Vendre à l’international, ce n’est pas seulement produire et livrer, c’est garantir le paiement, même à 6.000 km de distance. Avec la complexité et l’incertitude qui s’intensifi ent actuellement, l’assurance-crédit s’impose comme un levier décisif pour les entreprises marocaines qui cherchent à se développer à l’export.
A fin avril 2025, les chiffres de l’export marocain sont encourageants. Plusieurs secteurs comme les phosphates, le textile et l’agroalimentaire affichent une bonne tenue à l’international. Mais vendre hors des frontières ne garantit rien. Le vrai défi, c’est d’être payé.

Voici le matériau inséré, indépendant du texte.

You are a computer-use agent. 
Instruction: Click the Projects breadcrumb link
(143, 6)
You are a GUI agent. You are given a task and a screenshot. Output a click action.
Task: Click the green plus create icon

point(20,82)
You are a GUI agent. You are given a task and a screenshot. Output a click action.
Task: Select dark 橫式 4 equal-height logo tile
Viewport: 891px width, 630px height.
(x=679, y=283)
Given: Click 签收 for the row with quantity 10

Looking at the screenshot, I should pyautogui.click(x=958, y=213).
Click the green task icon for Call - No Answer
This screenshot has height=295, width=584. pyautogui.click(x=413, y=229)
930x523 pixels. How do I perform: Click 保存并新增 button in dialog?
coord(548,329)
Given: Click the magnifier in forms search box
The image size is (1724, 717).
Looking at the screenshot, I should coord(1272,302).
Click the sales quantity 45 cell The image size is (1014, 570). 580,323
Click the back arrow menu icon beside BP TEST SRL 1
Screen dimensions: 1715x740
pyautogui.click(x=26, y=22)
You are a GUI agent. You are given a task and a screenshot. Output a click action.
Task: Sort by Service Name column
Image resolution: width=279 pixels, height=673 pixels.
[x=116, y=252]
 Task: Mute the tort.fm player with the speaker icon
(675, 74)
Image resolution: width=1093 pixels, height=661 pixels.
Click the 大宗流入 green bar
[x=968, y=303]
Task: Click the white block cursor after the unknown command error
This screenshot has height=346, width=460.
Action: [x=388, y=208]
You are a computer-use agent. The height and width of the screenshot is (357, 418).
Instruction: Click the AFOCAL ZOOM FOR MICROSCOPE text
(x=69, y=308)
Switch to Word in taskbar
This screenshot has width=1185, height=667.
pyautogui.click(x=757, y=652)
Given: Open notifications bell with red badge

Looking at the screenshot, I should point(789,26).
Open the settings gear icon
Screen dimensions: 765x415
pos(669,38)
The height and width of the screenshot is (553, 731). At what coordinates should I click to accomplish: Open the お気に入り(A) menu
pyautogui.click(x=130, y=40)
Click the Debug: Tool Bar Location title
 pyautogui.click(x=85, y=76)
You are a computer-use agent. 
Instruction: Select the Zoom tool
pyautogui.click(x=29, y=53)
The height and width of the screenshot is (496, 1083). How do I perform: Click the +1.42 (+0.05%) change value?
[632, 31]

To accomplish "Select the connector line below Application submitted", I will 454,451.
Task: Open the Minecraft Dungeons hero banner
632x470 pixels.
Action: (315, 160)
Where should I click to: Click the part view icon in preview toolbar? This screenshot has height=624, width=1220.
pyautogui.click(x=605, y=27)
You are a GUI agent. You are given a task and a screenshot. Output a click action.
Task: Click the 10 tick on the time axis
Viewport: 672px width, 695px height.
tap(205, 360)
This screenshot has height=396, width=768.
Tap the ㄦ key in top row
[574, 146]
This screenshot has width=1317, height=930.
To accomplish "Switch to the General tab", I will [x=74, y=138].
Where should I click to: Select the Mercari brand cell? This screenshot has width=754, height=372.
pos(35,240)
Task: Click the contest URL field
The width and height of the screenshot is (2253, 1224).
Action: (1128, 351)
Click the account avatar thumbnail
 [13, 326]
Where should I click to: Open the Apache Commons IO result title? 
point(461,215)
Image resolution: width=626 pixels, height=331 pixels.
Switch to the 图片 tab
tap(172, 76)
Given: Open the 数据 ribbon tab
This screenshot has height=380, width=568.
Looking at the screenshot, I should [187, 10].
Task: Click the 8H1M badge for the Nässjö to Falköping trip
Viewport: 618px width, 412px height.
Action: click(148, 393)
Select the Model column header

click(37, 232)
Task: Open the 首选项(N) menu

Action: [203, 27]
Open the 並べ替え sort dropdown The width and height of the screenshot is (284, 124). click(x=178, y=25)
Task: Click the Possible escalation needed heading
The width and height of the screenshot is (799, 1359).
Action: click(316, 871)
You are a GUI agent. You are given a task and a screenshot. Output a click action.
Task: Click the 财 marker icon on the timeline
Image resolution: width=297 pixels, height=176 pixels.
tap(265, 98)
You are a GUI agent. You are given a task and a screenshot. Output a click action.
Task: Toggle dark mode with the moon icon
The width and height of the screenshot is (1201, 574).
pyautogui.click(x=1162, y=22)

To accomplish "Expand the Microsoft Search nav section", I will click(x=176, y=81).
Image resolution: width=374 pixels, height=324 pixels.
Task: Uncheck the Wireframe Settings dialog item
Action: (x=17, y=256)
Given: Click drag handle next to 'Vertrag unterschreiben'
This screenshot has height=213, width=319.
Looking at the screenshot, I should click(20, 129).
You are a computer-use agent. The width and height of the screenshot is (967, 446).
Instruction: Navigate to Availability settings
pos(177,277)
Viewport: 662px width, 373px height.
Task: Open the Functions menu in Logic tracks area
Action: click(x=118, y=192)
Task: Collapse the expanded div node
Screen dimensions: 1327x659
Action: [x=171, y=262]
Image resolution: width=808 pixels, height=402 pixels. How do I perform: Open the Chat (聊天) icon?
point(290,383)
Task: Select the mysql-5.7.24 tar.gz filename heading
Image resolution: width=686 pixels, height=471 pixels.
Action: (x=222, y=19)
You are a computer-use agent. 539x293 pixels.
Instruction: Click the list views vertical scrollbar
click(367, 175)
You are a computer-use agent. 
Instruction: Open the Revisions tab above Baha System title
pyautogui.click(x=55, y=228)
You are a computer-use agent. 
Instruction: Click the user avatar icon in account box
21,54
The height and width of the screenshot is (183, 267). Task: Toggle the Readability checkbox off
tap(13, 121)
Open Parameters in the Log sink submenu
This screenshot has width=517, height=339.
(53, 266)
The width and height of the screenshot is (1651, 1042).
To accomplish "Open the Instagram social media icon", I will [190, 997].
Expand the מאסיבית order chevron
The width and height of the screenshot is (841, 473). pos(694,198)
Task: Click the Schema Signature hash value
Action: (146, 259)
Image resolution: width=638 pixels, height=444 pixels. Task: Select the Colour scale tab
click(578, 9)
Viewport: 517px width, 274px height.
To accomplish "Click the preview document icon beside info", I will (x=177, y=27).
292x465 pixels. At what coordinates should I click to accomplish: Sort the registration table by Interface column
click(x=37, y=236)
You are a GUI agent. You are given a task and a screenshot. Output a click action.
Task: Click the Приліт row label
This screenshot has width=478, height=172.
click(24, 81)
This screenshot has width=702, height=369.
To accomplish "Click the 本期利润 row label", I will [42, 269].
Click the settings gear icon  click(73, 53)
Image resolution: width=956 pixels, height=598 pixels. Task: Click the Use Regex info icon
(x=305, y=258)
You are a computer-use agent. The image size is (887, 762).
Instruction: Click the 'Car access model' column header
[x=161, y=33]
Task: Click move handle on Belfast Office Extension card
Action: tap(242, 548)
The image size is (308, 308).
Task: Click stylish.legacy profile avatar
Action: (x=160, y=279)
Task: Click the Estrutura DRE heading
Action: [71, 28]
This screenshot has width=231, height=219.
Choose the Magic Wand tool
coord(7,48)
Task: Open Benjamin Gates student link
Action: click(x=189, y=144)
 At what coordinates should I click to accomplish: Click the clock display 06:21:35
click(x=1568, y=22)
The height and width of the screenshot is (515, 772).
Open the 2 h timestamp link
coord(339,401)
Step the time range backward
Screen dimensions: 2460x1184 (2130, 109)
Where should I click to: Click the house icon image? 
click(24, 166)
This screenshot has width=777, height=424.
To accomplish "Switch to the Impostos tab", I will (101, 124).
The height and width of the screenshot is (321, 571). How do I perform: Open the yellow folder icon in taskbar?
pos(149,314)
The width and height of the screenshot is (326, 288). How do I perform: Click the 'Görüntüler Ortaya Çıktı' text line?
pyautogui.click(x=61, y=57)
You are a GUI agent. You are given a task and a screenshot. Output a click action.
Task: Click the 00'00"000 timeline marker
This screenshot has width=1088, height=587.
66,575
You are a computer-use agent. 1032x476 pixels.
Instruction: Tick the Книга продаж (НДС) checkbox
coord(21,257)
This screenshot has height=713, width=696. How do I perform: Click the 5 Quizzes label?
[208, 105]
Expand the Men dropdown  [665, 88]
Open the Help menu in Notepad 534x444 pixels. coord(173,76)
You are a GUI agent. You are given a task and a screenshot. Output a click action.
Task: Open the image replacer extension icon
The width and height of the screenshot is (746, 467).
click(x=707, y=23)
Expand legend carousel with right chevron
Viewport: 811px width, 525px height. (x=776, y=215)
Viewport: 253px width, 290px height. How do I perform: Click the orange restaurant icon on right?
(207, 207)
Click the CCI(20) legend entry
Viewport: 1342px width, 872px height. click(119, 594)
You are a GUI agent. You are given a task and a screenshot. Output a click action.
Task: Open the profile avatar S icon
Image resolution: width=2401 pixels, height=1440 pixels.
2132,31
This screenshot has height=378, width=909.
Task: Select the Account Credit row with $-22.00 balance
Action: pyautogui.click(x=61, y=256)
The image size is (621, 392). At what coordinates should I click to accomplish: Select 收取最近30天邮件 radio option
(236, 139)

Dans des délais acceptables. Et dans un contexte mondial où les tensions politiques, les risques économiques et les comportements de paiement évoluent très vite, la question de la couverture contre les impayés devient centrale. C’est là qu’intervient l’assurance-crédit. Un outil longtemps réservé aux grandes structures, mais qui gagne du terrain auprès des PME. Et pour cause : «L’incertitude est devenue la norme. On ne peut plus exporter sans savoir où l’on met les pieds», prévient Stéphane Rutili, Directeur général d’Allianz Trade au Maghreb.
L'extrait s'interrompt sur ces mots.